On Friday, Chicago White Sox righty Michael Kopech became the . Kopech did not give a reason for his decision, though concerns about the COVID-19 pandemic need no explanation, plus he is coming back from Tommy John surgery. He may not want to put his recently repaired arm at risk during a short season.
"Michael Kopech has informed us of his decision to not participate in the 2020 season," White Sox GM Rick Hahn said in a statement. "We recognize that reaching this decision is incredibly difficult for any competitive athlete, and our organization is understanding and supportive."
Kopech turned only 24 in April and he was away from the team early in summer camp for "personal reasons." He has been open about his battle with anxiety and depression in the past, most notably deleting his social media accounts late last year and telling the Chicago Tribune's Paul Sullivan he was "laying down my weapons and embracing all my fears."
Don Cooper, Chicago's longtime pitching coach, told Daryl Van Schouwen of the Chicago Sun-Times he is concerned about Kopech given his history and opt-out decision. From Van Schouwen:
"I don't know what is going on with Michael, but I know he deals with some anxiety and depression, and my thought is, I sure hope he's OK," Cooper told the Chicago Sun-Times on Saturday. "And I hope he gets to where he needs to be, where he's feeling good and wants to come back, because we will welcome him back with open arms."
"Last time I saw him in spring training, he was in a great place," Cooper said. "But let me put it this way: I sure hope the kid is OK.
"I'm concerned that he's not OK."
Kopech is not a high-risk individual, so he will not collect salary or service time after opting out, and Hahn confirmed he is healthy. In fact, Kopech pitched in a Cactus League game in March and reportedly hit 100 mph several times. Cooper said he's heard nothing to suggest Kopech has a new injury or has had trouble ramping up his throwing in recent weeks.

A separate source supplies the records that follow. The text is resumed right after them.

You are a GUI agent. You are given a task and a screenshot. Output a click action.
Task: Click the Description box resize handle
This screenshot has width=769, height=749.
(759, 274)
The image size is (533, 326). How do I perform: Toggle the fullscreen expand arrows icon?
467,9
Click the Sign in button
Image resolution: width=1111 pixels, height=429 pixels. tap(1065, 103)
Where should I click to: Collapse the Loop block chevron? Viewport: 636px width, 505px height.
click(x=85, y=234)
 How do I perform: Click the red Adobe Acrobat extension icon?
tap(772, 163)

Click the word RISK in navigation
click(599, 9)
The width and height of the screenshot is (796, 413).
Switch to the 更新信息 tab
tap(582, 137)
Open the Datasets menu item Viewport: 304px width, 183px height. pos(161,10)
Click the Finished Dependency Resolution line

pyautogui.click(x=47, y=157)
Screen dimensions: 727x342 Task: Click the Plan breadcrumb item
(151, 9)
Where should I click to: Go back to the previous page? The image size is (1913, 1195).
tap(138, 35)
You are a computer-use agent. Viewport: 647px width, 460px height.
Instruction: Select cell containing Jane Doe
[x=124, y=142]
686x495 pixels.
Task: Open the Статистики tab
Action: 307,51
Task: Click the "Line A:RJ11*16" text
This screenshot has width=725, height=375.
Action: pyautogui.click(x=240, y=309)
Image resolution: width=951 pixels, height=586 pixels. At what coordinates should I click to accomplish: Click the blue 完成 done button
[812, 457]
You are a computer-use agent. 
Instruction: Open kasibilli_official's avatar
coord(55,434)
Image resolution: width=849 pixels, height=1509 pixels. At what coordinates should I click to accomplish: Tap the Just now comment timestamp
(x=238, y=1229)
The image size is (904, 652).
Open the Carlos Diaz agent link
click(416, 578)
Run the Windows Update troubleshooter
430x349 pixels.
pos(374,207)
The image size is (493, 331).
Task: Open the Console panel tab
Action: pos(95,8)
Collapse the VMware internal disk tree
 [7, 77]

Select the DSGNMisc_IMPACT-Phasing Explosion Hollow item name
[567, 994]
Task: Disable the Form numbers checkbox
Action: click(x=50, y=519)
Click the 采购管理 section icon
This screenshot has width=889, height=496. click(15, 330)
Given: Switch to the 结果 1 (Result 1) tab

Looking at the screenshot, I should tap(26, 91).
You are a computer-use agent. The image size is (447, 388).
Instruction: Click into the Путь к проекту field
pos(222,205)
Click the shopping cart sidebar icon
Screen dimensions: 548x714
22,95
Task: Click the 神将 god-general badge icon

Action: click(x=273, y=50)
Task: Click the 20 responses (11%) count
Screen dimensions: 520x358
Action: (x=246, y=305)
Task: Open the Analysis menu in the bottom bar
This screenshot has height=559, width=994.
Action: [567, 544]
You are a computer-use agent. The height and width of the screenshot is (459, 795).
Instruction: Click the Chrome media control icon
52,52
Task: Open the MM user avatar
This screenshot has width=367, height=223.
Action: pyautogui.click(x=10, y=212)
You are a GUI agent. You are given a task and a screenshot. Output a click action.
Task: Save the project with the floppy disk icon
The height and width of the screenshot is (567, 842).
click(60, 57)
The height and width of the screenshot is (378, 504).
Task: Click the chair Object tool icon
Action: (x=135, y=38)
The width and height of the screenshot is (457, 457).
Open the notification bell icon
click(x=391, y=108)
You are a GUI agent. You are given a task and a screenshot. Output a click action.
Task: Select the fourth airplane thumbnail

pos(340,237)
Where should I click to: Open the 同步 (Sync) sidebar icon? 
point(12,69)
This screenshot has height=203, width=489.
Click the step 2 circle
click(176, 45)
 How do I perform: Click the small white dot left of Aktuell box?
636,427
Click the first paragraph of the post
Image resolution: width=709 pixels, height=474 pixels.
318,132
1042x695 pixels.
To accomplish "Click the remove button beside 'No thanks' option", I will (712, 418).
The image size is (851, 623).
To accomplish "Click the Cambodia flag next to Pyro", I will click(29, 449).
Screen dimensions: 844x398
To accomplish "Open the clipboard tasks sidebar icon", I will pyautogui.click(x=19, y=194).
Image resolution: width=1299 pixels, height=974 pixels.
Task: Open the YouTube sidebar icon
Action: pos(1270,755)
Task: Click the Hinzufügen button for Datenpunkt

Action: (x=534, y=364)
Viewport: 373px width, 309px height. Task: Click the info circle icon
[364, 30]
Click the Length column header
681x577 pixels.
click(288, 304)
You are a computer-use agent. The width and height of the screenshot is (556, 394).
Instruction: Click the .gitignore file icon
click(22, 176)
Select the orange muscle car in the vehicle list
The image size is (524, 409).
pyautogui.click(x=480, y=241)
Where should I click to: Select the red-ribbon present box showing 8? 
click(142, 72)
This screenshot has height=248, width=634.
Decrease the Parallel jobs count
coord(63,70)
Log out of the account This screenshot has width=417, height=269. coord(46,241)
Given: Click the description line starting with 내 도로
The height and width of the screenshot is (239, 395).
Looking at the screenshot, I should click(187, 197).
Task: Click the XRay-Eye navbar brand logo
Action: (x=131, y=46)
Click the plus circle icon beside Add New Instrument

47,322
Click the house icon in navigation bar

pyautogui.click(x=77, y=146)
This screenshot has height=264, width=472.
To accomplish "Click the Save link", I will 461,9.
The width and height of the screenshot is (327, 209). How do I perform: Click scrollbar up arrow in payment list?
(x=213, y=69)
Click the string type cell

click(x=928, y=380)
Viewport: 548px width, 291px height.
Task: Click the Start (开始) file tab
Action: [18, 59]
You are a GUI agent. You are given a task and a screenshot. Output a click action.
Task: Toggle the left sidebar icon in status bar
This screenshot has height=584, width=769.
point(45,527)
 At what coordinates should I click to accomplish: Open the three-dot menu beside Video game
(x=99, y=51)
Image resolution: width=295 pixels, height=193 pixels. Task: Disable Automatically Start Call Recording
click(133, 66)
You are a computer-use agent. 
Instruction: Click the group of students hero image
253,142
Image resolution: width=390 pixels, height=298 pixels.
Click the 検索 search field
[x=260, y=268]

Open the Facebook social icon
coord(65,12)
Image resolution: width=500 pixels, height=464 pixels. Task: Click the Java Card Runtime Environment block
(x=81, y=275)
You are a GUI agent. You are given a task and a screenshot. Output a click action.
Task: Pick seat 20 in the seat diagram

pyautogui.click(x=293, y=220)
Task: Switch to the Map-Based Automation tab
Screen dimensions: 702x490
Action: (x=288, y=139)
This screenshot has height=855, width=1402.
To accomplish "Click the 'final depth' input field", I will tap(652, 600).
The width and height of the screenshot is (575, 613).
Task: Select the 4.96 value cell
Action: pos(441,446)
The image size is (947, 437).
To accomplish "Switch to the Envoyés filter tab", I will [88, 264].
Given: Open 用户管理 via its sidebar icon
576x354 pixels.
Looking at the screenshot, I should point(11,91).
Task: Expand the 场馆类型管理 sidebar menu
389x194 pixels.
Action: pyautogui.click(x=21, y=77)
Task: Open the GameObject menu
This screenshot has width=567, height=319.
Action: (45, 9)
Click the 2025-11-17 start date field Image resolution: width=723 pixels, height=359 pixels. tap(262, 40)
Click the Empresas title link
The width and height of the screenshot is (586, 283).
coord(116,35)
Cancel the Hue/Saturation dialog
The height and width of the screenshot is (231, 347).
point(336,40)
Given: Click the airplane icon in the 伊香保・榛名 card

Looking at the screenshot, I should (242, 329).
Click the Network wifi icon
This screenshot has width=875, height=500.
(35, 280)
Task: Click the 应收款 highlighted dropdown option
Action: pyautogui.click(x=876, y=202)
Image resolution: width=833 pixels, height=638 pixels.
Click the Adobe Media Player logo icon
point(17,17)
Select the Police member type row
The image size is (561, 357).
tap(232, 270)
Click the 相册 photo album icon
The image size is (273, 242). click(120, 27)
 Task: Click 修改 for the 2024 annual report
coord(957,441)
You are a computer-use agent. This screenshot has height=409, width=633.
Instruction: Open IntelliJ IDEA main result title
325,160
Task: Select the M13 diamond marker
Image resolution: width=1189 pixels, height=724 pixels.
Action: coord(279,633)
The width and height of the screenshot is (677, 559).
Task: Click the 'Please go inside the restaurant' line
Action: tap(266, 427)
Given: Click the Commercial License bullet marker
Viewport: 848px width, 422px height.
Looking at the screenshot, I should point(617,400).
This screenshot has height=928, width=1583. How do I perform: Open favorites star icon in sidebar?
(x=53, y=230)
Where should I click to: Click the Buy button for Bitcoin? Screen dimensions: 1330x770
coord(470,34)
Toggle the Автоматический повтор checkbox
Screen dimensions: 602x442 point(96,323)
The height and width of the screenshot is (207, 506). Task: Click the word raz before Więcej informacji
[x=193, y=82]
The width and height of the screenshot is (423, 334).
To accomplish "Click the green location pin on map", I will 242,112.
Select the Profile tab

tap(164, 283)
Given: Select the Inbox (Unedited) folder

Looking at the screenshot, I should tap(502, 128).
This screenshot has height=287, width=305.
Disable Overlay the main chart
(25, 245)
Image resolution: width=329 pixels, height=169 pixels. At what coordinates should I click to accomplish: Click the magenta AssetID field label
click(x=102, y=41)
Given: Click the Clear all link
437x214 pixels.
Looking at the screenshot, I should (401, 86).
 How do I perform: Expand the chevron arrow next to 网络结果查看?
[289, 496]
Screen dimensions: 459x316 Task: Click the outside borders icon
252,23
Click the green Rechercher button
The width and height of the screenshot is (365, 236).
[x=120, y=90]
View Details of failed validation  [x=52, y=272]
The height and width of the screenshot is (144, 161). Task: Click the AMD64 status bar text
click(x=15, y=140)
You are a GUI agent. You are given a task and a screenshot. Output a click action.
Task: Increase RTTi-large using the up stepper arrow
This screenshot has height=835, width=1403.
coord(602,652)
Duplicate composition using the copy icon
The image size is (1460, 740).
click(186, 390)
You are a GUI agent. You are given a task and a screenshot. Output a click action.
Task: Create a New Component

The decision to opt out is a personal one and, frankly, Kopech owes no one an explanation. His health, both mental and physical, is his business. If Kopech chooses to explain his decision at some point, great. Neither COVID-19 nor anxiety and depression should be stigmatized. If he decides to keep to himself, that's OK too.
Cooper is concerned about Kopech the same way anyone would be concerned about a friend during these adverse times. If there is more to Kopech's opt out than the pandemic and the health of his new elbow ligament, then hopefully he'll have access to any help he needs, and come out better for it on the other side.
Kopech joined the White Sox in the Chris Sale trade in 2016 and was one of the top pitching prospects in baseball before making his MLB debut in August 2018. He allowed eight runs in 14 1/3 innings before blowing out his elbow.